Advertising of Kiev hotels in newspapers in 1910–1912.

PREMIER PALACE HOTEL

The Premier Palace Hotel on the corner of Pushkinska Street and Taras Shevchenko Boulevard has the brightest history of all hotels in Kiev. Having welcomed the first guests in 1912, it has been functioning successfully so far: it is the only historic hotel among Kyiv hotels that in 2001 had become Ukraine’s first five-star hotel.

The construction of the hotel — at that time it was called Palast-Hotel — was run by architects from Odessa Adolf Minkus and Fedor Traupianskiy; it began in 1909.

Modern Premier Palace consists of two buildings: the main one in Pushkinska Street (where the entrance is now) and which was originally planned as a hotel, and the second one is that it opens onto Shevchenko Boulevard.

In 1895, Leo Ginzburg, the merchant bought this second building; in 1908 he demolished the old walls to the ground, and in 1911 the new building was completely ready: it was a private residential house with an elevator for 45 apartments, with central heating, water supply and the main staircase of marble and black granite.

Let’s return to Palast-Hotel. Seven-story hotel in the center of Kiev had 150 comfortable rooms with all amenities — electricity, telephone, water. On request, guests were provided with horse-drawn carriages or cars. The restaurant and cafe could have 1000 guests at the same time, so solemn receptions were held here.

The hotel was run by a tenant — Jacob Zellermayer, a citizen of the Austro-Hungarian Empire, who lived at that time in Kiev. He rented it for 36,000 rubles a year and actively advertised it — all the more, in 1913 Kiev hosted the All-Russian exhibition, which was attended by many guests. Palats-Hotel quickly became the most modern hotel in Kiev.

During the difficult years of 1914–1921, the hotel experienced problems as the entire country: in 1918, for example, it was damaged as a result of the shelling of Kiev with Russian artillery. In the same year, in one of the rooms, in the residence of the Turkish ambassador Ahmed Mukhtar-Bey, hetman Pavlo Skoropadsky was hiding. In this two-room suite he signed a document on the abdication of power this is how another attempt to create independent Ukrainian state failed. Now the hotel has a room “Hetman” in memory of those historical events.

## [EXTRACTED DATA]
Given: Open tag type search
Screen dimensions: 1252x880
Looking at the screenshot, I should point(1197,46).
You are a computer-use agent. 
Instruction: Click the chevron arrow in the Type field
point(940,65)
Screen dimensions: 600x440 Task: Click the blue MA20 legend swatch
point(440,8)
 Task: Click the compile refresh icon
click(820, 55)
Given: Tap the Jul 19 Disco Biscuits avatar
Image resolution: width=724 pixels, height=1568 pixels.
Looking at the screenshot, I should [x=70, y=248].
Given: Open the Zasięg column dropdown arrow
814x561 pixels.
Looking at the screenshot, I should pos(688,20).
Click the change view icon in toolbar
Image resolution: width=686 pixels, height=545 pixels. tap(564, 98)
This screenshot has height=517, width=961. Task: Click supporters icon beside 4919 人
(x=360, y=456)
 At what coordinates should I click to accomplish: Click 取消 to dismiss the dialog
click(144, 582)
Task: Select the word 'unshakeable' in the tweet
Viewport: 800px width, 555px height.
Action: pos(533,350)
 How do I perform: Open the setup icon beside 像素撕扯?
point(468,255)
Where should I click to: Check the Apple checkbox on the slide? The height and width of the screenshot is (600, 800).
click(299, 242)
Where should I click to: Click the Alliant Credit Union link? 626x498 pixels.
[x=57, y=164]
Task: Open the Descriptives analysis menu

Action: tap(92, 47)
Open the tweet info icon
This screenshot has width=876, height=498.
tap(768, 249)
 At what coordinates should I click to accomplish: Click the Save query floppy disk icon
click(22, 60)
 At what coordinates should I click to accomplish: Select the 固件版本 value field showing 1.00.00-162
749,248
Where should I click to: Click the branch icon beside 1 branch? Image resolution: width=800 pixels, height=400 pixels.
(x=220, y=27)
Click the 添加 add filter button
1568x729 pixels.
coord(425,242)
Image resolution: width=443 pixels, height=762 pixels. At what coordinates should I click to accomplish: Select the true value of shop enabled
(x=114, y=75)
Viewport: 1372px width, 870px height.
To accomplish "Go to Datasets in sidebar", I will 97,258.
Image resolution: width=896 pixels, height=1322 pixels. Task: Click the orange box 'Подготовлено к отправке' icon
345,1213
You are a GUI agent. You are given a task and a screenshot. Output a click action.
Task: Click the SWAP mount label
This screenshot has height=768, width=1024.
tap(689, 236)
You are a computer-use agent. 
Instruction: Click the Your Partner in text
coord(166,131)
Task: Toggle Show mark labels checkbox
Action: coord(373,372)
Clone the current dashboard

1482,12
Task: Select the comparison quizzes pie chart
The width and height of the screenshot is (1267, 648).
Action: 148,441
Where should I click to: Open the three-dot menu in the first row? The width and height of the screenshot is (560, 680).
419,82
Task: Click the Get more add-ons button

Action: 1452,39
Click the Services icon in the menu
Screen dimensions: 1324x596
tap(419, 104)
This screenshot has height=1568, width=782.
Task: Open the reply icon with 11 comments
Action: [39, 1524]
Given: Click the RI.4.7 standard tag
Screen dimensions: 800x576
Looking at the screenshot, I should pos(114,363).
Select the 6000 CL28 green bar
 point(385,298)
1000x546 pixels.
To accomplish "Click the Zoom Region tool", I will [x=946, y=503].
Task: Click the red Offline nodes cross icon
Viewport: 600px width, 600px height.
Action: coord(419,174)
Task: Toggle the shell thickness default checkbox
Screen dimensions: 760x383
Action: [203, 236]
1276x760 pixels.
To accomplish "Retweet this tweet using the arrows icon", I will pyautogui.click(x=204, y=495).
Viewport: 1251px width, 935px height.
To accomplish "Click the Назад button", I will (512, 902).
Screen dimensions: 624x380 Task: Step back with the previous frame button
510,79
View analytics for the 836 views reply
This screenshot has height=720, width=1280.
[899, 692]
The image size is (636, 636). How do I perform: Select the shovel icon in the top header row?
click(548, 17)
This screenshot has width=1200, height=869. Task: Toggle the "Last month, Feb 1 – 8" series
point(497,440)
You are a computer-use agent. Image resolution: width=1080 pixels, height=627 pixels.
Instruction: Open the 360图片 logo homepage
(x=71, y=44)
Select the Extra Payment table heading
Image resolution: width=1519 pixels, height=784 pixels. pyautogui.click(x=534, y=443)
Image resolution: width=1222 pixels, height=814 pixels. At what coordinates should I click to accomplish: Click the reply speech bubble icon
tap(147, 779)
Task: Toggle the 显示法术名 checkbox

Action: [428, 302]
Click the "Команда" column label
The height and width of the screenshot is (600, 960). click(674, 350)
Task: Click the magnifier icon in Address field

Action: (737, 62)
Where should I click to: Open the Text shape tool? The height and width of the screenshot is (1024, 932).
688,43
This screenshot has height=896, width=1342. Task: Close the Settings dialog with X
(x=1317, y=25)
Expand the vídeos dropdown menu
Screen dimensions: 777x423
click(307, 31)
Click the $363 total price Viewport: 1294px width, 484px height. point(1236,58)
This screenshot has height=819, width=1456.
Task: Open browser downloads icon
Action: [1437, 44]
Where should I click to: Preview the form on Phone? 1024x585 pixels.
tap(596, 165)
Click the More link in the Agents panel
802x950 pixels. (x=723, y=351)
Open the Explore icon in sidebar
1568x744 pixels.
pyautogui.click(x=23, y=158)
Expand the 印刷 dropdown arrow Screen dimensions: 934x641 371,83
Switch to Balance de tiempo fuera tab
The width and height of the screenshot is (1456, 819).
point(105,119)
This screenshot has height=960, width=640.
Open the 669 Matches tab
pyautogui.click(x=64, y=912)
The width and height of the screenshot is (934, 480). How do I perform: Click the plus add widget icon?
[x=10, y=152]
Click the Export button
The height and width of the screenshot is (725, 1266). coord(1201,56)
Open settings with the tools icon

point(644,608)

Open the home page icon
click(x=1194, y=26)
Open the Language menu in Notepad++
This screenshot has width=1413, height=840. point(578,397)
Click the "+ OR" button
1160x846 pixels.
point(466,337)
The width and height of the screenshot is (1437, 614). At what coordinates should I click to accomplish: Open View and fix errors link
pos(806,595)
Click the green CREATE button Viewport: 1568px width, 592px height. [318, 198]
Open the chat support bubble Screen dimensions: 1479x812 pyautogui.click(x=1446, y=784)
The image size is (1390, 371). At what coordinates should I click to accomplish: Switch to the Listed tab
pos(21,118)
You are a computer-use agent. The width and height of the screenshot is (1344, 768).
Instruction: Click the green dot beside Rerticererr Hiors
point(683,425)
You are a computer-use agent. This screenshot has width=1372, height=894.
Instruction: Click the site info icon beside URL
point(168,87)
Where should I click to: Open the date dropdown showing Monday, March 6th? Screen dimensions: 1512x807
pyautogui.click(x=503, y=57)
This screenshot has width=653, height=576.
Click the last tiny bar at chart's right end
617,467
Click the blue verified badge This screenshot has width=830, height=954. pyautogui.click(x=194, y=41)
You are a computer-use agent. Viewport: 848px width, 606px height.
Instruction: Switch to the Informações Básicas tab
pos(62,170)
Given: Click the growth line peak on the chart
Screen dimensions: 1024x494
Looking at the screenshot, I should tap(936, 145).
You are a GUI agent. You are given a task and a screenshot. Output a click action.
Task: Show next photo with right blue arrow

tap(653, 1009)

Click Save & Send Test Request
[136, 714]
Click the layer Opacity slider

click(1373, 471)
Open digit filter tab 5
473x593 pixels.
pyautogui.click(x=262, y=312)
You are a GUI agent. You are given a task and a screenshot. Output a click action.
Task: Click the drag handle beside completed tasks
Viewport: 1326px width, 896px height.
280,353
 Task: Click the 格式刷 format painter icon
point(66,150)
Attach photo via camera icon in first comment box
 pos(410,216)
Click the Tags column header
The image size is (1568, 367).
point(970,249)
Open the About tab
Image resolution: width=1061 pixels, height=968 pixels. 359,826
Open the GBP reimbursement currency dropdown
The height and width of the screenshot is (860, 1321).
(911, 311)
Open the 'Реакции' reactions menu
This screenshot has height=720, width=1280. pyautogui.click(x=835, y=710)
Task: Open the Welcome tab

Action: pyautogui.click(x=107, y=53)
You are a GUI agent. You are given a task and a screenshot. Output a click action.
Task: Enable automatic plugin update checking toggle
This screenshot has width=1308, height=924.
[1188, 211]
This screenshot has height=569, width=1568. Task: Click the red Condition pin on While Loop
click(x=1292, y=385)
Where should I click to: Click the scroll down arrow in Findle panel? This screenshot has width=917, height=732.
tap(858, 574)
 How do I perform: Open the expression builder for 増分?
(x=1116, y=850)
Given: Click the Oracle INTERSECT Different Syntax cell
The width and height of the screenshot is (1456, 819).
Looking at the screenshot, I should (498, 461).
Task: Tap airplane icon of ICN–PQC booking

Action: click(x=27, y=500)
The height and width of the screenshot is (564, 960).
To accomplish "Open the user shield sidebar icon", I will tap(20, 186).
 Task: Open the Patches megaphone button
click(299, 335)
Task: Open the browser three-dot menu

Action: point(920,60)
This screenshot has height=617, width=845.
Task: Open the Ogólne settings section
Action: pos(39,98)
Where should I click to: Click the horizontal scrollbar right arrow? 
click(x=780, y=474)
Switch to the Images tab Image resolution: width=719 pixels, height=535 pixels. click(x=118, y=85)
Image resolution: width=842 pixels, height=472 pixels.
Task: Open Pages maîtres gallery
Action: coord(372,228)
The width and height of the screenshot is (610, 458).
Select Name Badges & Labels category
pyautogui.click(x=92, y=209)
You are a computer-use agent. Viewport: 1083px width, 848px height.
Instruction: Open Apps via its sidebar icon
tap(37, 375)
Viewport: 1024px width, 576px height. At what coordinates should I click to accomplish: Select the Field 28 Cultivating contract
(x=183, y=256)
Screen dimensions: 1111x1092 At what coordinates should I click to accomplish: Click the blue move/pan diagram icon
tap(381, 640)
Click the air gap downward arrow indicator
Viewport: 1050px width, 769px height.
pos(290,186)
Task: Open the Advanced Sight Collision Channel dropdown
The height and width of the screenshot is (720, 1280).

## [DIRECTIONS]
1. In the Premier Palace Hotel history, what yearly rent did Jacob Zellermayer pay for the hotel?
2. Write the next part of the Premier Palace Hotel history, picking up after its final sentence.
The data have no role in this exercise.

## [EXPECTED OUTPUTS]
1. He paid 36,000 rubles a year.

2.
After the strengthening of Soviet power in Ukraine in 1919, Palats-Hotel remained the largest hotel in Kiev (with 136 rooms). Partially destroyed in 1943, when the city left the German troops.

Later, when the hotel was rebuilt, it was decided to unite the former hotel building on the corner with the neighboring building on Shevchenko Boulevard (the one that belonged to Ginzburg); this is how the building of the hotel has survived to this day. The total area was over 3000 square meters. However, in 1953, Palats-Hotel was renamed to “Ukraine” — and this name was effective until 2005.

Many of the stars of the twentieth century visited the hotel. In 1955, Alexander Vertinsky lived in this hotel, when he worked at the Dovzhenko Film Studios; now Suite 439 is named after Vertinsky.

When the movie star Lyubov Orlova stayed in “Ukraine” in 1962, she gave her maid a curious order. The 60-year-old actress sought to maintain a good physical shape and asked to put the phone in her room at the highest point — on the closet. Like, whenever the phone rings, Orlova will do an “exercise” — climb a chair to reach the phone.

When staying in “Ukraine”, Leonid Utesov left a message at his door: “Do not wake me up, or I’ll sing badly.”

Modern Premier Palace also has a room named after Vladimir Vysotsky — two-room suite 639 in dark blue tones.

Modern Premier Palace

Even if you stayed in Kiev in another hotel, you can always come here to enjoy the wonderful restaurant on the roof — Atmosphere

Atmosphere restaurant

Almost all foreign stars who came to Kiev during the years of Ukraine’s independence stayed in the hotel at the corner of Pushkinskay Street and Taras Shevchenko Boulevard: Brian Adams, Christina Aguilera, Elton John, Lenny Kravitz, Julio Iglesias, Montserrat Caballe, Britney Spears, Nelly Furtado, Paulo Coelho, Patricia Kaas, Sophia Loren, Steven Spielberg, Depeche Mode, David Beckham, Ronaldo and other sports stars.

“The Expendables” guests of Premier Palace: Jason Statham, Sylvester Stallone and Dolph Lundgren.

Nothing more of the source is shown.